Each boy, when he reached twenty-one, was given a two year old colt, one he had selected two years before, and petted and loved; a pair of two year old steers, and a heifer, and a pair of sheep. Quite a start, was it not? Often father kept the sheep and cows, saving the increase for the boy, and having the milk and fleece for the keeping, till the boy wanted to sell them, or needed them on his own place. Charlie had fifteen splendid sheep, I remember, when he married.
That mother of mine was very wise, in her day and generation. She would sit down to get baby asleep, and tell us the most wonderful fairy tales, while we sewed carpet rags. We picked out a good many carpets, but there was always a new one ready, besides we lengthened the lives of our carpets now and then, by putting together the best of two old carpets, and going over it, after it was stretched on the floor with a good bath of dark green dye. We softened our carpets, and added to the floor warmth, by using many thicknesses of paper beneath.
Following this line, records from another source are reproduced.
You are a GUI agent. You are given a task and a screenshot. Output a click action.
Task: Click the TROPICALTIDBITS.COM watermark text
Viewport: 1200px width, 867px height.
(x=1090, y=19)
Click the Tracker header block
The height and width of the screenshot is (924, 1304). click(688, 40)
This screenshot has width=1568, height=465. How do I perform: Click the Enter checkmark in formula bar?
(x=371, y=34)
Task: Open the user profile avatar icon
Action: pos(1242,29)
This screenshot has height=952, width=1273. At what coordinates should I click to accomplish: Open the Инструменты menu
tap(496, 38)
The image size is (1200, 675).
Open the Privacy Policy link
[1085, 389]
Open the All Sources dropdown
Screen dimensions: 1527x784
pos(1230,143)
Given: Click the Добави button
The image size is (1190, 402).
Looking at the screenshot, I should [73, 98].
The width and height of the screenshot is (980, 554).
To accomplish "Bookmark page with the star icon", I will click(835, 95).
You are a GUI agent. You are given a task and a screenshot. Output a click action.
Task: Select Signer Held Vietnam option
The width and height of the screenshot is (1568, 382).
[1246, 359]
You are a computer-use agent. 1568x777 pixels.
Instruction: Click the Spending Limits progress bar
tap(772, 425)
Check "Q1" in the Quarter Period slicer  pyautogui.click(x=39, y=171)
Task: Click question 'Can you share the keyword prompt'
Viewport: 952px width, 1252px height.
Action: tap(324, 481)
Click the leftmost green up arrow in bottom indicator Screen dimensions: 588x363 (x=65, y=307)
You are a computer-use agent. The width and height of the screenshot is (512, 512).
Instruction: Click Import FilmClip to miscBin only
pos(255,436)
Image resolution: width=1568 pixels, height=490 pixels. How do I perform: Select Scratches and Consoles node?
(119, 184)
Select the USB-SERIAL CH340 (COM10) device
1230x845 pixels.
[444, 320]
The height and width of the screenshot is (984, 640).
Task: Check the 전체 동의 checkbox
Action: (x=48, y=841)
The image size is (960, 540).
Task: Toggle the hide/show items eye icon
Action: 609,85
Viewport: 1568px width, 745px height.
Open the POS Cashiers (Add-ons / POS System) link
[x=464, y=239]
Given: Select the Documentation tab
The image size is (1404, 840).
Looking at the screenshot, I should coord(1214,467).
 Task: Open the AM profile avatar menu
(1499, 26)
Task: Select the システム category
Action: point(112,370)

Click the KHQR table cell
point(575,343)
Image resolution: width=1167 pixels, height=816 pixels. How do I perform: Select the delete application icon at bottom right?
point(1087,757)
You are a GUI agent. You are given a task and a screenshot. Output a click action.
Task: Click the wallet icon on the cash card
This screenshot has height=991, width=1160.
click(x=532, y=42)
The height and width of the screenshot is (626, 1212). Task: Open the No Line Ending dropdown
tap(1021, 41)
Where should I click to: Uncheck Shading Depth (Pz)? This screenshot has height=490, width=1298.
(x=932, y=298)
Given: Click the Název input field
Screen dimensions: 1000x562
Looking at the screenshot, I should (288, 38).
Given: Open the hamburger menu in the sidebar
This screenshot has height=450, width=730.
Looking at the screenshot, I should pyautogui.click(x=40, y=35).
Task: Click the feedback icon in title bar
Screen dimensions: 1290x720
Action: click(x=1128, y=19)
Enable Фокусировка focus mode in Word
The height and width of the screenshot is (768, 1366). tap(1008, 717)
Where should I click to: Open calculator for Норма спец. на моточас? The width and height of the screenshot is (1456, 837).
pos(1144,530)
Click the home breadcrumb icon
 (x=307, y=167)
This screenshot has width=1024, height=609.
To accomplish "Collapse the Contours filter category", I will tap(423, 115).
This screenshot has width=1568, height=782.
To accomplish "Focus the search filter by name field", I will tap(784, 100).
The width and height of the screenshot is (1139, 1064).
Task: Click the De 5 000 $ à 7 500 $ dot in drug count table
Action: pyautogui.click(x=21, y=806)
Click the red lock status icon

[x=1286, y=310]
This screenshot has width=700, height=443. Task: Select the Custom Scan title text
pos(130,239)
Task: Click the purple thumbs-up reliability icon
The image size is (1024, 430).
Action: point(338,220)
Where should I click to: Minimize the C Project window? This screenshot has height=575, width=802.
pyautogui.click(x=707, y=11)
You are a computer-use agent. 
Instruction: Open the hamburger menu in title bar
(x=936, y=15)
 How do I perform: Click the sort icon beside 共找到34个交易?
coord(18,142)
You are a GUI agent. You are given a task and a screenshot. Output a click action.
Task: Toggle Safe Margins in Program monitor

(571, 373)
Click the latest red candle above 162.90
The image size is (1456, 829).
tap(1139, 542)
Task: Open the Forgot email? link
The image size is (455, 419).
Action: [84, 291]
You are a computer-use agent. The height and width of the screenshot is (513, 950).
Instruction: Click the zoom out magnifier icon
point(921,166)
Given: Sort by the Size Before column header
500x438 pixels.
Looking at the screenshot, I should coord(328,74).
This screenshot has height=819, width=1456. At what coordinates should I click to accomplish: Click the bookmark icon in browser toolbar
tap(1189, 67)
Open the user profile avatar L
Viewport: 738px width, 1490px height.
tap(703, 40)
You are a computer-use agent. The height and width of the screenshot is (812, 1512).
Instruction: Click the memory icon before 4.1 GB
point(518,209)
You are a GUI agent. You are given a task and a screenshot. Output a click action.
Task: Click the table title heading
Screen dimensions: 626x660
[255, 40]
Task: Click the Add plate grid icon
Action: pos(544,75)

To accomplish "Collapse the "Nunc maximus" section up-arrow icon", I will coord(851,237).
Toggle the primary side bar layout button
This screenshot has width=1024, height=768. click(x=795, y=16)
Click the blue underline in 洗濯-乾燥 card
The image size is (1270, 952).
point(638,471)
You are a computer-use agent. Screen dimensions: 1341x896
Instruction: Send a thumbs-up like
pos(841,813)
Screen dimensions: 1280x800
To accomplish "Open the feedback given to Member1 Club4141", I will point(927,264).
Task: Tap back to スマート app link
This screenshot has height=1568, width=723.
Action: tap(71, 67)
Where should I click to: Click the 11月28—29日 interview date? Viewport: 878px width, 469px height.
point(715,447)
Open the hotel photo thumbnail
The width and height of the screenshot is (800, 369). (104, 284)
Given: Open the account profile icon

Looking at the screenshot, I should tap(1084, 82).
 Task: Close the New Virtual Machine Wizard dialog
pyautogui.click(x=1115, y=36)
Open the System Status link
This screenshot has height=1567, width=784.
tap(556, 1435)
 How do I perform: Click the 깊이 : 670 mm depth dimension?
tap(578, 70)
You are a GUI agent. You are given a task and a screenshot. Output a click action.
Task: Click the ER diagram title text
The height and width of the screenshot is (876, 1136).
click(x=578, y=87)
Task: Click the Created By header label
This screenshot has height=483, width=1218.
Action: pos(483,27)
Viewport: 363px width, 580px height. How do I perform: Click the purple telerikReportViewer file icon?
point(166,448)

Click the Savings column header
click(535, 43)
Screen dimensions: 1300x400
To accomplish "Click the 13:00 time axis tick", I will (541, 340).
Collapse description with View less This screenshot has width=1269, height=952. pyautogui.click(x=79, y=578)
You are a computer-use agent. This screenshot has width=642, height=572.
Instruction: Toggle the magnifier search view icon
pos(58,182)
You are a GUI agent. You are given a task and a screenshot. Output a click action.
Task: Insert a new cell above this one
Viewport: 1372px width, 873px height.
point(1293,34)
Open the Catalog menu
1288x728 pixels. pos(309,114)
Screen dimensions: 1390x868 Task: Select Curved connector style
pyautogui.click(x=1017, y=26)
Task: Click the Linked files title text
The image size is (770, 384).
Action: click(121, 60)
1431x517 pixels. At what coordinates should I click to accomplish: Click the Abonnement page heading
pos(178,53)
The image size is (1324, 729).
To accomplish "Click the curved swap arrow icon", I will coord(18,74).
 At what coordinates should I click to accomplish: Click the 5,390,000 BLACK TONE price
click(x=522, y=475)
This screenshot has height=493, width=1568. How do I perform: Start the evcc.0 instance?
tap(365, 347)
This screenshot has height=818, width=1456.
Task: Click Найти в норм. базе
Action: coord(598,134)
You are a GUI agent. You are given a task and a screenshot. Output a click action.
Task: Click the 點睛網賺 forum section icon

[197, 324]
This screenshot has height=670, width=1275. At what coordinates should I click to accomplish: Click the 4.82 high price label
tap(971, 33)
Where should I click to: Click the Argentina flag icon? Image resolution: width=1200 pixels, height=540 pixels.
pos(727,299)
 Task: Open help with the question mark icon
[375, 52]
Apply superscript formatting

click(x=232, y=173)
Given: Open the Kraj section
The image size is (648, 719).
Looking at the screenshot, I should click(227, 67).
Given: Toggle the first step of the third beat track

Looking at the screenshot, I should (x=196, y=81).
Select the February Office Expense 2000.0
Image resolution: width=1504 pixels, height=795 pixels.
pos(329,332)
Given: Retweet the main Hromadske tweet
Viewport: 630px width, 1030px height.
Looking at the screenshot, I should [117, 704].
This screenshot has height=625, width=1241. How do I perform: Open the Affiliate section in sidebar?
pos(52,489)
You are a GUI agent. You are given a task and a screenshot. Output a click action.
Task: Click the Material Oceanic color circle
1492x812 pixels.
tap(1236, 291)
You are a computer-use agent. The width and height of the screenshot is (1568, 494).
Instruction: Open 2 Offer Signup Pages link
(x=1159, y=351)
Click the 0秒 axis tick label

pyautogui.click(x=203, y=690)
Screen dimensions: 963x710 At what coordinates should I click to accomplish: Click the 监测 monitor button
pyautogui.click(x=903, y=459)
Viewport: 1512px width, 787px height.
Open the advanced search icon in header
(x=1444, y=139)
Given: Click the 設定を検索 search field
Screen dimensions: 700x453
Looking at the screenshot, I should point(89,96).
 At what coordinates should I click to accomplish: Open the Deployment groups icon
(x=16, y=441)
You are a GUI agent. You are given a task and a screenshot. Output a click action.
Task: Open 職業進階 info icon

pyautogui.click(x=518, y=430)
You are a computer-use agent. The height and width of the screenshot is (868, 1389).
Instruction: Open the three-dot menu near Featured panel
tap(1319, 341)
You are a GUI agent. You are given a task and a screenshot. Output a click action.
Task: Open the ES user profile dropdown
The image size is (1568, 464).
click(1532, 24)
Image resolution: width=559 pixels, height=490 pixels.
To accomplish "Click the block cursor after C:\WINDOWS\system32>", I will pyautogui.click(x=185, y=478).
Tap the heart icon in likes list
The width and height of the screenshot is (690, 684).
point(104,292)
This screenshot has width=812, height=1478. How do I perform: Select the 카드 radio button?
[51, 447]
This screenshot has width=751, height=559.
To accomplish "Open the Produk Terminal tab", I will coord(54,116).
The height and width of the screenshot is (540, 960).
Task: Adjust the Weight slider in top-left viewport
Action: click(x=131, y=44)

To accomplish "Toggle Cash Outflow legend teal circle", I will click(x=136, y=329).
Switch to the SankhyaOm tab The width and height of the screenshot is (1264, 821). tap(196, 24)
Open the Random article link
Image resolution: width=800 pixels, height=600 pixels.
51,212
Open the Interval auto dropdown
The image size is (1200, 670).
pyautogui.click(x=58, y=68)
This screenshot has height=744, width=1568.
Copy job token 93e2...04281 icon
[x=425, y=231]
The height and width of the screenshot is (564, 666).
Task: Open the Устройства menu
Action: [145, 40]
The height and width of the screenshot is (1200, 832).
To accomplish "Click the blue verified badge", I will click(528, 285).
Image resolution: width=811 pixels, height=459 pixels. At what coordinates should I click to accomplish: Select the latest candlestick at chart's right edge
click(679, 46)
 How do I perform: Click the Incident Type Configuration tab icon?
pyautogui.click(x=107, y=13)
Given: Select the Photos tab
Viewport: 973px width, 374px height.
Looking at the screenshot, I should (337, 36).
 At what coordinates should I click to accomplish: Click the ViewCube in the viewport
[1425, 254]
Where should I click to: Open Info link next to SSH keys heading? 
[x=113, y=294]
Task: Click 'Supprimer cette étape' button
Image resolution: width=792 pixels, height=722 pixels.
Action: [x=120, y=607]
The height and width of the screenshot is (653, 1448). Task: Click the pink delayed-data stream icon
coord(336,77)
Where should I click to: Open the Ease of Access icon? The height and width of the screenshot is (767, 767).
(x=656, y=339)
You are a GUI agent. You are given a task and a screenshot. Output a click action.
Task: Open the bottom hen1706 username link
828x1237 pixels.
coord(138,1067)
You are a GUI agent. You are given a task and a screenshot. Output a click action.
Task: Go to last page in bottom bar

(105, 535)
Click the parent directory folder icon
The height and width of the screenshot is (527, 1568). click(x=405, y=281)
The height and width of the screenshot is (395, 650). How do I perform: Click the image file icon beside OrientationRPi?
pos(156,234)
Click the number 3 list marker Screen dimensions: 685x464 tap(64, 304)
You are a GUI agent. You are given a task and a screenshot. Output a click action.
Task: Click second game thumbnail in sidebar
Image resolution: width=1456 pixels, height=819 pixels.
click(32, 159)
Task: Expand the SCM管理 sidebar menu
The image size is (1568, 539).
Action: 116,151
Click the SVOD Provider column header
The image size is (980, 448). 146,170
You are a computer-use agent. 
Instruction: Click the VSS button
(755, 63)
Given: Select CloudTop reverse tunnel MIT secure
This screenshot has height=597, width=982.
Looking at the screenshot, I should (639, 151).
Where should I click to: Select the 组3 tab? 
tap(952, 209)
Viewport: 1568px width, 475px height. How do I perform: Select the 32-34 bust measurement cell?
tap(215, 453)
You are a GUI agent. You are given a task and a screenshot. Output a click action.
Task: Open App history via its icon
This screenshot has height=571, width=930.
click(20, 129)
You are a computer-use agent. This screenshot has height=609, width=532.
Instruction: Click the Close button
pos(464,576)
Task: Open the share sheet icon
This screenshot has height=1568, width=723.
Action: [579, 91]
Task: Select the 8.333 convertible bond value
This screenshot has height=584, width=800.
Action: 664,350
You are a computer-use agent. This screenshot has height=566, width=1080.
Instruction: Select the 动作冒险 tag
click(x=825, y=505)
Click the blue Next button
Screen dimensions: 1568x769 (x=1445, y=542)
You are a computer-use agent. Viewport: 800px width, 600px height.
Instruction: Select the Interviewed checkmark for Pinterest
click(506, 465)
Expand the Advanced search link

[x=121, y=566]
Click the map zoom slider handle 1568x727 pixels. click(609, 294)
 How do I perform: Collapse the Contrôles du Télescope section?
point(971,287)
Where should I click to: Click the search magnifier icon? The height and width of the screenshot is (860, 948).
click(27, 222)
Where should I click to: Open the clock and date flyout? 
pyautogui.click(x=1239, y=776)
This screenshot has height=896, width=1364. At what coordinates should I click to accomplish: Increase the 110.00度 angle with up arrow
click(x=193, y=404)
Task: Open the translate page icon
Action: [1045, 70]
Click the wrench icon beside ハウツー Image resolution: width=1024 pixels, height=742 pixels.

When Madeline was eighteen, the day she was eighteen, mamma had her go cut the web from the loom, that always stood in the toolhouse. Thirty yards, there was of it. I remember Mother turned to Phyliss and myself and said: “This gives me an idea, girls; we'll have a thirty yard web for each girl the day she is eighteen.” The “carpet-rag habit” as Madeline called it had been formed in those early days of fairy tales, so we always kept it up, and on particularly cold or rainy days, every now and then, we all sewed carpet rages in the kitchen, told stories, ate apples, and had oh, such good times. Phyliss had her web, at eighteen. So did I. So did all the girls. And each was given a heifer and a ewe lamb. If it had not been that we married, one after the other, I'm sure father's farm would have been eaten up bodily by the children's stock.
As soon as we girls could sew, we listened to more fairy tales while we made “quilt patches,” until we developed a habit of sewing quilt patches as a pick-up work. These tops we folded away, and as each girl was married they were brought out and quilted or tied.